Air Conditioning Systems

In the simplest terms, HVAC units are really big air conditioners, not dissimilar to the air conditioning unit in your car, apartment, or house.

The efficiency of a precision air conditioning system is based on two things:

• The degree of temperature control

• The ability of the system to get the conditioned air to the units of hardware that need cooling

The following figure shows an HVAC unit and controls.

Chilled Liquid Systems

The basic premise of a chilled liquid system is that air goes into the unit through its intake (at the top of most HVAC units) and is passed through a set of filters, some of which are electrically charged to attract dust particles and other contaminants . Once filtered, the air passes through a series of coils that contain fluid at much lower temperature than the air. A heat exchange between the temperature of the air and the temperature of the fluid in these coils occurs, lowering the temperature of the air. The cooled air is passed out of the HVAC unit at higher speed and pressure with fans that force it into the supply plenum (usually the raised floor). HVAC units can also have humidifiers which add an atomized stream of water to the air. This changes the RH of the air to keep it at the appropriate level. The fluid in the coils is sent out of the unit to cooling towers to expel the heat.

┄┄┄┄┄┄┄┄┄┄

### Requirement
According to the air conditioning text, what do the humidifiers in HVAC units add to the air?

(A block of data)
┄┄┄┄┄┄┄┄┄┄

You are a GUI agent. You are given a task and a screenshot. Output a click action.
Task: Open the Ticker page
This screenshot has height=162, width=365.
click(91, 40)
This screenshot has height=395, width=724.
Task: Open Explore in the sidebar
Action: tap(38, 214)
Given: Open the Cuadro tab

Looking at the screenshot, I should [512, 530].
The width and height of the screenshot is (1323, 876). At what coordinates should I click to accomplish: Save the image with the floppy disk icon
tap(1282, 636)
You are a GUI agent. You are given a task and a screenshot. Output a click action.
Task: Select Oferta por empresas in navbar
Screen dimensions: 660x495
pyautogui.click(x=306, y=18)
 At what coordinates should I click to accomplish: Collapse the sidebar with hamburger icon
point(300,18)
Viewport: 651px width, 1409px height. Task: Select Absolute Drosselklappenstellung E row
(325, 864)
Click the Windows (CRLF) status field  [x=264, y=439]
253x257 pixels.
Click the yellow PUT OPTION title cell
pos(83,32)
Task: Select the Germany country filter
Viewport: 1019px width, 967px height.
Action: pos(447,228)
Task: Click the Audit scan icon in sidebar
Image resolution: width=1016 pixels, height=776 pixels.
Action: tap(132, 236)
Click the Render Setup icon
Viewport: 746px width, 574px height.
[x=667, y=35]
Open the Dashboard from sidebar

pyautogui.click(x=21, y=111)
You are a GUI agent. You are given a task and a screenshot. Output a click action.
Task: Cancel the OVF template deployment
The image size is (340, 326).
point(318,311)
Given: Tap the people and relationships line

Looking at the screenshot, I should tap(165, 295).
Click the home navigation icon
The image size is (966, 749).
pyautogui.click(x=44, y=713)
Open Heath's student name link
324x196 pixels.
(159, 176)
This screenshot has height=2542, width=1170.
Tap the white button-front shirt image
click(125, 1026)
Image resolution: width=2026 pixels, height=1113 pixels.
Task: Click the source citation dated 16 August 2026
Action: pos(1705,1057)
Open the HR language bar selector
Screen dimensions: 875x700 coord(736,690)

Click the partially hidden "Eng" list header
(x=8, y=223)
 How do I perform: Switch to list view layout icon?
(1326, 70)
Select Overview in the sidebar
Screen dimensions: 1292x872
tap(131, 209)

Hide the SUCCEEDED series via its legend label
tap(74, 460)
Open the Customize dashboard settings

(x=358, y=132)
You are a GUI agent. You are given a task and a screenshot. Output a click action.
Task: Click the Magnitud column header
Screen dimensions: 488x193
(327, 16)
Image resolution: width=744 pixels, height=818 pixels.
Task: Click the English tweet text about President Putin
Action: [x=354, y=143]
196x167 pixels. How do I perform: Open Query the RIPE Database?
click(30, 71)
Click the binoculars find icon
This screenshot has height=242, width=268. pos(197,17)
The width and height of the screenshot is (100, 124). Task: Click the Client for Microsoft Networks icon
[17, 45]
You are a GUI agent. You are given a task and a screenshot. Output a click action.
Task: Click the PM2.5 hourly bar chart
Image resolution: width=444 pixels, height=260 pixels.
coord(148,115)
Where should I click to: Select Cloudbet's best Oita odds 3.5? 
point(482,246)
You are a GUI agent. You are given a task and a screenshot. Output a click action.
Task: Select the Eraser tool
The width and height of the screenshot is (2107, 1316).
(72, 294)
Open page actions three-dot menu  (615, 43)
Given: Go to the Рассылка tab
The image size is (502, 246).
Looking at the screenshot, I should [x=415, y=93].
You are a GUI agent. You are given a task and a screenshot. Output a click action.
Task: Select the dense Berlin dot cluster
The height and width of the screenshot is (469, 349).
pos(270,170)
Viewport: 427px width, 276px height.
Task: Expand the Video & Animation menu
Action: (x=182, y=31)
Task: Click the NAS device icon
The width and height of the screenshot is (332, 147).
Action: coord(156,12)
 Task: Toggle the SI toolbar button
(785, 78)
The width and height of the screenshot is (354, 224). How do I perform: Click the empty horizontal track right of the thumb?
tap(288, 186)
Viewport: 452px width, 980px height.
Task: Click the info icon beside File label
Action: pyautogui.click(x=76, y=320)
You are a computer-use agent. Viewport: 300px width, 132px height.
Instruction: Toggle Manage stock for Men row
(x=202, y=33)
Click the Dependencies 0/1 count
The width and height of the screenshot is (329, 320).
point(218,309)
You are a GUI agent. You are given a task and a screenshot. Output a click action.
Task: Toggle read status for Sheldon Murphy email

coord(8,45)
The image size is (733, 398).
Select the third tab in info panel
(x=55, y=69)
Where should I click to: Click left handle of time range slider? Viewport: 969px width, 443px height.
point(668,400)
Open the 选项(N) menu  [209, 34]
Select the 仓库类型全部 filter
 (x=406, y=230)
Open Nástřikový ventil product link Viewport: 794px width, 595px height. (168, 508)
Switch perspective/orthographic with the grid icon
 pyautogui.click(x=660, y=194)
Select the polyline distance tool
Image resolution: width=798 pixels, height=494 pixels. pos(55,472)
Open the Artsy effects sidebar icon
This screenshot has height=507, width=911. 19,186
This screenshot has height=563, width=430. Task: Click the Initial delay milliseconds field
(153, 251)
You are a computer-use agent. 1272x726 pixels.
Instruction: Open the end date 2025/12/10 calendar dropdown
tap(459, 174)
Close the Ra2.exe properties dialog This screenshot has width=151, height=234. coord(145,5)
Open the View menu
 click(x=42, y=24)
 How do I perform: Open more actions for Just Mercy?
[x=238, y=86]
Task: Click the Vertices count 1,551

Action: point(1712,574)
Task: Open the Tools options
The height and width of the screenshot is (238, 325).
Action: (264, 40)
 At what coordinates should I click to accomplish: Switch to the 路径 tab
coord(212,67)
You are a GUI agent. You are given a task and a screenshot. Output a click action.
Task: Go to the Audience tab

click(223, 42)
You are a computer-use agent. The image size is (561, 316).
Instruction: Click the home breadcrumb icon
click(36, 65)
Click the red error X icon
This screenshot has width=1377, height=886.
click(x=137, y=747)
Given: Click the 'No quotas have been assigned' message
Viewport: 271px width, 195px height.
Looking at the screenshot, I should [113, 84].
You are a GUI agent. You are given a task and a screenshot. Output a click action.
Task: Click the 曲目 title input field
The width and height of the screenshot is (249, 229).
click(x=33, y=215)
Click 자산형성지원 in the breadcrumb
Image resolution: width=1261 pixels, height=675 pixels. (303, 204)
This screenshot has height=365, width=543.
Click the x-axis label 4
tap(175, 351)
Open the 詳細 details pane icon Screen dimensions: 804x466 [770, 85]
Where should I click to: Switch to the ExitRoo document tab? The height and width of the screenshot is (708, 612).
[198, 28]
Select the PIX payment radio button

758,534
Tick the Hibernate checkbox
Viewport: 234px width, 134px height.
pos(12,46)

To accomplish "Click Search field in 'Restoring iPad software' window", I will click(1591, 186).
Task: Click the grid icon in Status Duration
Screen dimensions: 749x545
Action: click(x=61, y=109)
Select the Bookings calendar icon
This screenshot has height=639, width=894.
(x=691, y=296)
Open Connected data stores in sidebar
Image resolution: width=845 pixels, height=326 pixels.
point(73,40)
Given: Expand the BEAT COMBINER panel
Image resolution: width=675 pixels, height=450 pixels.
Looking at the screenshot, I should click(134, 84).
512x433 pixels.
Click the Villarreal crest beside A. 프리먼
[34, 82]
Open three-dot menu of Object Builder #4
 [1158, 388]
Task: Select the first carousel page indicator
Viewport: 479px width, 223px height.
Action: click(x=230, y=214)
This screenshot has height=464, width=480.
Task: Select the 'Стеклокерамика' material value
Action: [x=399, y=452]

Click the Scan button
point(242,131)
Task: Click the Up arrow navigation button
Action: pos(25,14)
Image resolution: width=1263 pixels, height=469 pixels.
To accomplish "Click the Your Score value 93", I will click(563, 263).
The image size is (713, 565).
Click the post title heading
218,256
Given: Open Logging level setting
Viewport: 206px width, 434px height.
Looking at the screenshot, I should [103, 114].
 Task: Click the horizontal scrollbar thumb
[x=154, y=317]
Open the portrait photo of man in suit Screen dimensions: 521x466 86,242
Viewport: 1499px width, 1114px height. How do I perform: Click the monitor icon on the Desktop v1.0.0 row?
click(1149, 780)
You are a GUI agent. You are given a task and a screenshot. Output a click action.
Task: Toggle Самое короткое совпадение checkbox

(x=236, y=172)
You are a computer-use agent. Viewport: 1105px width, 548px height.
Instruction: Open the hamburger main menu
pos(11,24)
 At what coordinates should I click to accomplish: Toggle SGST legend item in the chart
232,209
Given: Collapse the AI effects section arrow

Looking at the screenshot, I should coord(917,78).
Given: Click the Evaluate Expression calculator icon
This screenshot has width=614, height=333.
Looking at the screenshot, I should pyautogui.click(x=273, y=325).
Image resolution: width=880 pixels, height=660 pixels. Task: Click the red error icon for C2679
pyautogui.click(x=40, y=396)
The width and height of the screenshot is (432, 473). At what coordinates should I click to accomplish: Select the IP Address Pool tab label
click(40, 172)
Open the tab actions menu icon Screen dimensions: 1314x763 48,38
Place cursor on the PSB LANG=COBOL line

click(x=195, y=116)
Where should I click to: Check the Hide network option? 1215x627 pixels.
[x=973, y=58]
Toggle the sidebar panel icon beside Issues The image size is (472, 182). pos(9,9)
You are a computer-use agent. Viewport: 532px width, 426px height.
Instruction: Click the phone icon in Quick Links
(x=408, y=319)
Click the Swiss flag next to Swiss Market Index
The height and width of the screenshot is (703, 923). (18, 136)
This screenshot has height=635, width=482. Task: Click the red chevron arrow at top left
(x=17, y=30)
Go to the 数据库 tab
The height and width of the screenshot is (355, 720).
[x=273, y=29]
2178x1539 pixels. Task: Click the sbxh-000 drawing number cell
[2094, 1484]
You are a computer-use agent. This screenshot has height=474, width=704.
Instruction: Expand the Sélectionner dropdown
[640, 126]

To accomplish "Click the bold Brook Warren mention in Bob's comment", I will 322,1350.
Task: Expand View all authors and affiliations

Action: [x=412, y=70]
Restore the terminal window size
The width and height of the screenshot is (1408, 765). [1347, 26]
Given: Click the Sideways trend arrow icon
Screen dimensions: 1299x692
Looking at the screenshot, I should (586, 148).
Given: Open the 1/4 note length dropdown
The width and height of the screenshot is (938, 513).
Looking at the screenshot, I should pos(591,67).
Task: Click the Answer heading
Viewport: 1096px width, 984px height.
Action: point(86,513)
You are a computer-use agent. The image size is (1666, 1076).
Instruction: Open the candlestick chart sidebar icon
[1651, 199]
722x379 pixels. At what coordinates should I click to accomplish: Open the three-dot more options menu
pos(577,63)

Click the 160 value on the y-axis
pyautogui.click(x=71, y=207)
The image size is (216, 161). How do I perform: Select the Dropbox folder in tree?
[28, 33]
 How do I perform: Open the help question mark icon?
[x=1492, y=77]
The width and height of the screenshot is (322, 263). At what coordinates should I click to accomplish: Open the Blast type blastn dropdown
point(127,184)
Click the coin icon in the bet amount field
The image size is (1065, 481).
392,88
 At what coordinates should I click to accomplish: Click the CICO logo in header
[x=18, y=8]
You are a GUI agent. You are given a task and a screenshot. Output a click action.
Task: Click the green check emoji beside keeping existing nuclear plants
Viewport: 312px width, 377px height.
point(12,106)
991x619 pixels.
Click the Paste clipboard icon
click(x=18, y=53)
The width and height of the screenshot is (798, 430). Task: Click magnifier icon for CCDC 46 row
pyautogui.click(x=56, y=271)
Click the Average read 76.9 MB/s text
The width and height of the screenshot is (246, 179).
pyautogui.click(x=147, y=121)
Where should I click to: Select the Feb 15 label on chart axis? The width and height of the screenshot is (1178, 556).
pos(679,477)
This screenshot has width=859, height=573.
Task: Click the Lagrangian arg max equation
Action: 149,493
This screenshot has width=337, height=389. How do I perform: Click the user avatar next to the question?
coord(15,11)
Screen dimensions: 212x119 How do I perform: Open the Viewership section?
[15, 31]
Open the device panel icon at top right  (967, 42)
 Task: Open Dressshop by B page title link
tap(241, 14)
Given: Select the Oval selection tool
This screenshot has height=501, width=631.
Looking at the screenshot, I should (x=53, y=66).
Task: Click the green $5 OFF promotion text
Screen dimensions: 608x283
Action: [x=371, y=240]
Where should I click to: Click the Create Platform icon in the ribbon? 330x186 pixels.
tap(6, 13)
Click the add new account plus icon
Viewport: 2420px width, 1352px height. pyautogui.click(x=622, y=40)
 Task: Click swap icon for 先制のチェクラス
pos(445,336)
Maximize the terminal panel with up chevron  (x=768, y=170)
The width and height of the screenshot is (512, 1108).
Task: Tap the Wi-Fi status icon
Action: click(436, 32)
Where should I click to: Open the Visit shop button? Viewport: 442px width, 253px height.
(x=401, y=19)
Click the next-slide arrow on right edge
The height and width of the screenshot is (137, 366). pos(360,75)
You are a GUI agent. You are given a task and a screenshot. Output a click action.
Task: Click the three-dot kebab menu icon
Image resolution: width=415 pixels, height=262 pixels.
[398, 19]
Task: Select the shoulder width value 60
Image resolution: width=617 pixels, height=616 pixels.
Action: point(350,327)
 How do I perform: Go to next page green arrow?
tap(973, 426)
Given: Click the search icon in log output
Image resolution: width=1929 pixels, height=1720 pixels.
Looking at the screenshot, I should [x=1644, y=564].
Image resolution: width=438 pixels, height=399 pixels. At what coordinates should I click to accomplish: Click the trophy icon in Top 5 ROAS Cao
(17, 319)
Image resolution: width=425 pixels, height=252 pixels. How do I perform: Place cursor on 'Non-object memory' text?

┄┄┄┄┄┄┄┄┄┄

### Final result
An atomized stream of water.